EXTRAIT FOURNI:
◇ ◇ ◇ ◇ ◇ ◇ ◇
Qu'on le veuille ou non, Silvio Berlusconi aura en effet été le fait majeur du tournant du millénaire en Italie. Incarnation de trente ans de mutation économique, politique et culturelle, il a préfiguré un nouveau populisme dont Donald Trump est l'aboutissement. Après une série de films «de résistance» réalisés à chaud (du Caïman de Nanni Moretti à Silvio Forever de Roberto Faenza), le personnage valait donc bien un film «monstre» qui tente de cerner ce mal dont il est devenu le nom. Seul cinéaste transalpin qui conjugue l'ego et les moyens pour s'y attaquer, Paolo Sorrentino s'y est donc collé, un peu à la manière d'Oliver Stone s'attaquant à George W. Bush après Richard Nixon.

Trop tôt, trop tard

La «coriacité» et l'interminable survie politique de son sujet aura clairement pesé sur le projet, forçant les auteurs à bien des contorsions. C'est ainsi qu'aucun nom hormis le sien et celui de sa compagne Veronica Lario n'a été conservé. La politique se retrouve réduite à la portion congrue pour faire place à un portrait de l'homme, saisi à l'orée de son déclin, en 2006, momentanément renvoyé dans l'opposition et aux prises avec une épouse indocile. L'allusion et l'ellipse sont la règle pour ce qui relève de la chronique, ne facilitant pas la compréhension de ceux qui n'auraient pas suivi les événements. Quant à la forme, elle privilégie la caricature et l'allégorie.
◇ ◇ ◇ ◇ ◇ ◇ ◇
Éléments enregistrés
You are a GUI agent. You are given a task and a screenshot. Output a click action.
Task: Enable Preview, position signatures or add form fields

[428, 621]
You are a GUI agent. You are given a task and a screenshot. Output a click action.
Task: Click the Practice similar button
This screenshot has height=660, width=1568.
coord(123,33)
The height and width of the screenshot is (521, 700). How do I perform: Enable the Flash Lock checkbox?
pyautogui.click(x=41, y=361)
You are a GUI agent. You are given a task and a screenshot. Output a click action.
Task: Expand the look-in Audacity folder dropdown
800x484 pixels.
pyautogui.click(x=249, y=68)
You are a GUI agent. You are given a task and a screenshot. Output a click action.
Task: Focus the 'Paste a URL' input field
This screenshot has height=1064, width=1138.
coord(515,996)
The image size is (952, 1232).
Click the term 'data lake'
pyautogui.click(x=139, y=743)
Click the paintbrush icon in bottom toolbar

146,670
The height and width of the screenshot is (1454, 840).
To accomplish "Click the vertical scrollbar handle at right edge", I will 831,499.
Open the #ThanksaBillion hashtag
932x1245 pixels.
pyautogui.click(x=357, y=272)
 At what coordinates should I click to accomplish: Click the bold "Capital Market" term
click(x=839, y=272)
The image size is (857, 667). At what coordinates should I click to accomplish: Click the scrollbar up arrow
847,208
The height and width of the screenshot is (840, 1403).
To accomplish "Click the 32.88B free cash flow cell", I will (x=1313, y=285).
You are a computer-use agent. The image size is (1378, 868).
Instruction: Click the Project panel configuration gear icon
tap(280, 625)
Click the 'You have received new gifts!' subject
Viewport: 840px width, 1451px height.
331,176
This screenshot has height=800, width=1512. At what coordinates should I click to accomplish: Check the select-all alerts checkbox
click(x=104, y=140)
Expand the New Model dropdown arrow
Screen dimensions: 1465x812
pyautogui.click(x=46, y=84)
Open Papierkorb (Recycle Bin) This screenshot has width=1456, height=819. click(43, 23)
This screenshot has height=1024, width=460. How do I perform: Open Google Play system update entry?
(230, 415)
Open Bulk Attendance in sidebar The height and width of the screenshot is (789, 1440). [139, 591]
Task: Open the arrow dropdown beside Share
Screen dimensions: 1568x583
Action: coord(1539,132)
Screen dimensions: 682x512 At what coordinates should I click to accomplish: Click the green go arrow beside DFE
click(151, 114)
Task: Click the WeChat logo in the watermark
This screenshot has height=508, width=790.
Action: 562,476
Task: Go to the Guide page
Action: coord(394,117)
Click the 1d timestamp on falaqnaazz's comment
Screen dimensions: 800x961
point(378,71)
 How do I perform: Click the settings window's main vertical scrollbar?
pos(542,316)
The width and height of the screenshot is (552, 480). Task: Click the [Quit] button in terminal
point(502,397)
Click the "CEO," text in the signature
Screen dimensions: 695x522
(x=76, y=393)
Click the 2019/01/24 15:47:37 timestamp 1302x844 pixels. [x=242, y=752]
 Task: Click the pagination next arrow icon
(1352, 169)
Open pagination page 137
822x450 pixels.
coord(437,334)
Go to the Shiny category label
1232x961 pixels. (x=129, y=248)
◇ ◇ ◇ ◇ ◇ ◇ ◇
CONSIGNES DE TRAVAIL: Selon l'extrait sur le film consacré à Berlusconi, pourquoi aucun nom n'a-t-il été conservé hormis le sien et celui de Veronica Lario ? Répondez en une à trois phrases.

RÉSULTAT DE L'EXERCICE: La « coriacité » de Berlusconi et son interminable survie politique ont pesé sur le projet et ont forcé les auteurs à bien des contorsions. Ne conserver aucun autre nom est l'une de ces contorsions.